- Selected text
Fix torch cpp ext build when CPU wheel is installed but GPU card is present (#11608)

* Fix torch cpp ext build when CPU wheel is installed but GPU card is present Also there is a minor improvement for ATen operator that allows both "::op" and "aten::op" name for operators * Fix flake8 false positive
2026-05-14 20:48:00 +00:00 · 2022-05-25 09:44:26 -04:00 · 2022-05-25 09:44:26 -04:00 · 427230431a
commit 427230431a
parent 147a1737f9
3 changed files with 25 additions and 13 deletions
--- a/.flake8
+++ b/.flake8
@ -24,4 +24,6 @@ exclude =
    ./orttraining,
    # ignore server code for now
    ./server,
+    # ignore issues from different git branches
+    ./.git,
 ignore = W503, E203
--- a/orttraining/orttraining/python/training/ortmodule/torch_cpp_extensions/cpu/aten_op_executor/aten_op_executor.cc
+++ b/orttraining/orttraining/python/training/ortmodule/torch_cpp_extensions/cpu/aten_op_executor/aten_op_executor.cc
@ -119,9 +119,16 @@ class ATenOperatorCache {
  }

  const ATenOperator& GetOperator(const std::string& op_name, const std::string& overload_name) {
-    auto key = std::make_pair(op_name, overload_name);
+    // PyTorch ONNX converter creates ATen operators with name without domain
+    std::string final_op_name = op_name;
+    auto pos = op_name.find("::");
+    if (pos == std::string::npos) {
+      final_op_name = std::string("aten::" + op_name);
+    }
+
+    auto key = std::make_pair(final_op_name, overload_name);
    if (ops_.find(key) == ops_.end()) {
-      c10::OperatorName full_name(op_name, overload_name);
+      c10::OperatorName full_name(final_op_name, overload_name);
      auto op = torch::jit::findOperatorFor(full_name);
      TORCH_INTERNAL_ASSERT(op);
      ATenOperator aten_op;
--- a/orttraining/orttraining/python/training/ortmodule/torch_cpp_extensions/install.py
+++ b/orttraining/orttraining/python/training/ortmodule/torch_cpp_extensions/install.py
@ -3,13 +3,15 @@
 # Licensed under the MIT License.
 # --------------------------------------------------------------------------

-from onnxruntime.training import ortmodule
-
-from glob import glob
-from shutil import copyfile
 import os
 import subprocess
 import sys
+from glob import glob
+from shutil import copyfile
+
+import torch
+
+from onnxruntime.training import ortmodule


 def _list_extensions(path):
@ -30,25 +32,26 @@ def _list_cuda_extensions():


 def _install_extension(ext_name, ext_path, cwd):
-    ret_code = subprocess.call(f"{sys.executable} {ext_path} build", cwd=cwd, shell=True)

- Task to complete
Pick up the torch extension build diff above at its last line and continue it.

- Record list
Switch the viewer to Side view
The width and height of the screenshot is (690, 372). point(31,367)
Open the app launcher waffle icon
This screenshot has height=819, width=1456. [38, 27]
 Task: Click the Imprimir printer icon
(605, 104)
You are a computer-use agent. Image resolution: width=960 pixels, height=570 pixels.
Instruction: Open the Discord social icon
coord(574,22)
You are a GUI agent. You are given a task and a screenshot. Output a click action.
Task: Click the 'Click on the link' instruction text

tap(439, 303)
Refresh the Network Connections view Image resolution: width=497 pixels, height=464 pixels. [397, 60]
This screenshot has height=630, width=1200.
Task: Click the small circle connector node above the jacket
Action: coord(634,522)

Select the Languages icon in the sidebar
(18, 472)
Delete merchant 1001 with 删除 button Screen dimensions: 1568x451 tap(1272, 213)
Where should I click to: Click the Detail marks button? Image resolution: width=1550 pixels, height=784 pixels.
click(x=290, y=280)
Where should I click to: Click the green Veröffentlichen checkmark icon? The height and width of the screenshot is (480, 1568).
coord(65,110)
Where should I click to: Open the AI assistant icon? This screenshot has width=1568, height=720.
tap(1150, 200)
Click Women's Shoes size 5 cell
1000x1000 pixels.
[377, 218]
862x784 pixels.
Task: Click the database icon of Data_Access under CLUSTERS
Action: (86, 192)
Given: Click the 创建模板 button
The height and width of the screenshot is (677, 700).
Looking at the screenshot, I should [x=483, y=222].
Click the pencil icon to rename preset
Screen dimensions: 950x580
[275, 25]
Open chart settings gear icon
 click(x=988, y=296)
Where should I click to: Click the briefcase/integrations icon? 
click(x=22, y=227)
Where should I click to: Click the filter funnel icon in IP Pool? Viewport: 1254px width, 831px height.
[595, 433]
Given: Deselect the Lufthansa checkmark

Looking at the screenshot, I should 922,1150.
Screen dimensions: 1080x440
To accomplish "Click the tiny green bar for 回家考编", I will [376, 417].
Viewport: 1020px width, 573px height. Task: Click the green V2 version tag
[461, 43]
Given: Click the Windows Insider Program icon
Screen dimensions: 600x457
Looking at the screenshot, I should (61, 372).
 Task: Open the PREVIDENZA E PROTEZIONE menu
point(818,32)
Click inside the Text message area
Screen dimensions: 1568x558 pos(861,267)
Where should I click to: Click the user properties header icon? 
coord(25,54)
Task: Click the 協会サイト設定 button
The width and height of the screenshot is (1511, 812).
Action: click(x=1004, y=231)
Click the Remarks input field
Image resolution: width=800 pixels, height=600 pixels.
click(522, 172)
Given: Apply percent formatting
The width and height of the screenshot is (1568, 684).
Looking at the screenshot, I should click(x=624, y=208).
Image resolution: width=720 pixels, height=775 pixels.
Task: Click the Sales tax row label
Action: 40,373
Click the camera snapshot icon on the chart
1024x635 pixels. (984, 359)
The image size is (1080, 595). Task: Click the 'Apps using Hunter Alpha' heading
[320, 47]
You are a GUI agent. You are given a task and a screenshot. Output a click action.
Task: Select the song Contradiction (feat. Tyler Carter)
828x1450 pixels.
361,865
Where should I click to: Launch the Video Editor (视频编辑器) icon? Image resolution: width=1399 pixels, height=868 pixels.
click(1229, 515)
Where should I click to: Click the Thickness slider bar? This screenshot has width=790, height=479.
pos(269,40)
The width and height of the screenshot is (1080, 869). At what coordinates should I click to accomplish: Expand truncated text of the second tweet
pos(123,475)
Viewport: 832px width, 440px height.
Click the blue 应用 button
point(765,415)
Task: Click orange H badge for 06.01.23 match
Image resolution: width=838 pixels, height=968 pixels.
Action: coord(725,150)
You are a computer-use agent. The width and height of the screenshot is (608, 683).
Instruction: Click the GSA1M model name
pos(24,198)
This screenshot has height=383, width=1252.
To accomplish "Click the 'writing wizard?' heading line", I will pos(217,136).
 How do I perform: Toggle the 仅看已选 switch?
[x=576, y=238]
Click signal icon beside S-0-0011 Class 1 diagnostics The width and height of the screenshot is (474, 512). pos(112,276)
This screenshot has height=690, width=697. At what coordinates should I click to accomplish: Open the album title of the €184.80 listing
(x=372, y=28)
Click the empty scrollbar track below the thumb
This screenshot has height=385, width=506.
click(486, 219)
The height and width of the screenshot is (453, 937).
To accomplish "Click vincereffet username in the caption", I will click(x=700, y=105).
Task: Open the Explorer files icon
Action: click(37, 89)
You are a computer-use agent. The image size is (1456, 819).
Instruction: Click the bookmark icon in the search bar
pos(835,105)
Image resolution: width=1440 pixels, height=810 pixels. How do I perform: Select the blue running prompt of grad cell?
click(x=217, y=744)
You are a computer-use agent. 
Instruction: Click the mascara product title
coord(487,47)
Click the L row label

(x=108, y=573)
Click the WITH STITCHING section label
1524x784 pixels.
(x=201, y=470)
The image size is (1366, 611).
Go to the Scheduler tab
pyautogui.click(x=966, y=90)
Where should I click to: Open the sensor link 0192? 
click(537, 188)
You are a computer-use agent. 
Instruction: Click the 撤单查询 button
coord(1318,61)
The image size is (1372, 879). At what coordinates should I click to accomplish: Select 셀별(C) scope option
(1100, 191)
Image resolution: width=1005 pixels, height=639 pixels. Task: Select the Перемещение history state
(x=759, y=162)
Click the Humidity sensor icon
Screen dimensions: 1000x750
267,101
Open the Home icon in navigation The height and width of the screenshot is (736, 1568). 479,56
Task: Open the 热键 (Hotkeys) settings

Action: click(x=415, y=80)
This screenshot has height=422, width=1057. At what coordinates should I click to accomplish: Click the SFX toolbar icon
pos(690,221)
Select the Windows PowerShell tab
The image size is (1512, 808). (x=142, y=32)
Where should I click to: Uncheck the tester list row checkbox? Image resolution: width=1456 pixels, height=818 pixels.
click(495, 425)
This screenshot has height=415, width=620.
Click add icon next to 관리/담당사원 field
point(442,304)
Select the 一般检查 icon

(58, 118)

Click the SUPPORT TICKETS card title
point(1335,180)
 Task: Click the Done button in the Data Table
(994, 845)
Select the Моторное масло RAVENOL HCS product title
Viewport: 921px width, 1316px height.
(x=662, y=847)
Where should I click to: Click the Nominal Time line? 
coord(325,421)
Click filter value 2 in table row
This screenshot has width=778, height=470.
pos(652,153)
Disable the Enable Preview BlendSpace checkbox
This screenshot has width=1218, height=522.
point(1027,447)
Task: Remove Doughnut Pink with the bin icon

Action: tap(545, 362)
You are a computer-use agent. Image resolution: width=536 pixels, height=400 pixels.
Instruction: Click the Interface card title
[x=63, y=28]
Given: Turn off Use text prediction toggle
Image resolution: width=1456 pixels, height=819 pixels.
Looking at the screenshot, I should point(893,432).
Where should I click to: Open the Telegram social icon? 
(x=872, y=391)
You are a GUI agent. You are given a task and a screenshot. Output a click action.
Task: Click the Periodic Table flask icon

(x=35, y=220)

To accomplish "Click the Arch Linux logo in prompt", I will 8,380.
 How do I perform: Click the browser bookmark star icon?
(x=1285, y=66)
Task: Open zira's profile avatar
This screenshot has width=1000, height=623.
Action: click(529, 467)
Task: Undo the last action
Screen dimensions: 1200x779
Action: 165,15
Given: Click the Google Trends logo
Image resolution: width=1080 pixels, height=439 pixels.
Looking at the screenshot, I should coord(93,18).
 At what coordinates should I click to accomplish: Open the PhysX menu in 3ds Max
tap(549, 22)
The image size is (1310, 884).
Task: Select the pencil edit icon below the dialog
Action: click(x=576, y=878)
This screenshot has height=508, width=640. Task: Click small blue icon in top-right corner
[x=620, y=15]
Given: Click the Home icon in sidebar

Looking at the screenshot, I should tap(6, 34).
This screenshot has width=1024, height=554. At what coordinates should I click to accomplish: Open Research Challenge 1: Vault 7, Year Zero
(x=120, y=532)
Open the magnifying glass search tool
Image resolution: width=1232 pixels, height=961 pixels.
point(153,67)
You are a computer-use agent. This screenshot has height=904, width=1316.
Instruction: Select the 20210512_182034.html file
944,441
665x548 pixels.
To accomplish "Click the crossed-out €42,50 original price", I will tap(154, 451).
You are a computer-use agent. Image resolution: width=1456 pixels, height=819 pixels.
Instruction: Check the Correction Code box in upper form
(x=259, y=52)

- Answer to the task
+    ret_code = subprocess.call((sys.executable, ext_path, "build"), cwd=cwd)
    if ret_code != 0:
-        print(f'There was an error compiling "{ext_name}" PyTorch CPP extension')
+        print(f"There was an error compiling '{ext_name}' PyTorch CPP extension")
        sys.exit(ret_code)


 def build_torch_cpp_extensions():
-    """Builds PyTorch CPP extensions and returns metadata"""
-
+    """Builds PyTorch CPP extensions and returns metadata."""
    # Run this from within onnxruntime package folder
-    is_gpu_available = ortmodule.ONNXRUNTIME_CUDA_VERSION is not None or ortmodule.ONNXRUNTIME_ROCM_VERSION is not None
+    is_gpu_available = torch.cuda.is_available() and (
+        ortmodule.ONNXRUNTIME_CUDA_VERSION is not None or ortmodule.ONNXRUNTIME_ROCM_VERSION is not None
+    )
    os.chdir(ortmodule.ORTMODULE_TORCH_CPP_DIR)

    # Extensions might leverage CUDA/ROCM versions internally
    os.environ["ONNXRUNTIME_CUDA_VERSION"] = (
-        ortmodule.ONNXRUNTIME_CUDA_VERSION if not ortmodule.ONNXRUNTIME_CUDA_VERSION is None else ""
+        ortmodule.ONNXRUNTIME_CUDA_VERSION if ortmodule.ONNXRUNTIME_CUDA_VERSION is not None else ""
    )
    os.environ["ONNXRUNTIME_ROCM_VERSION"] = (
-        ortmodule.ONNXRUNTIME_ROCM_VERSION if not ortmodule.ONNXRUNTIME_ROCM_VERSION is None else ""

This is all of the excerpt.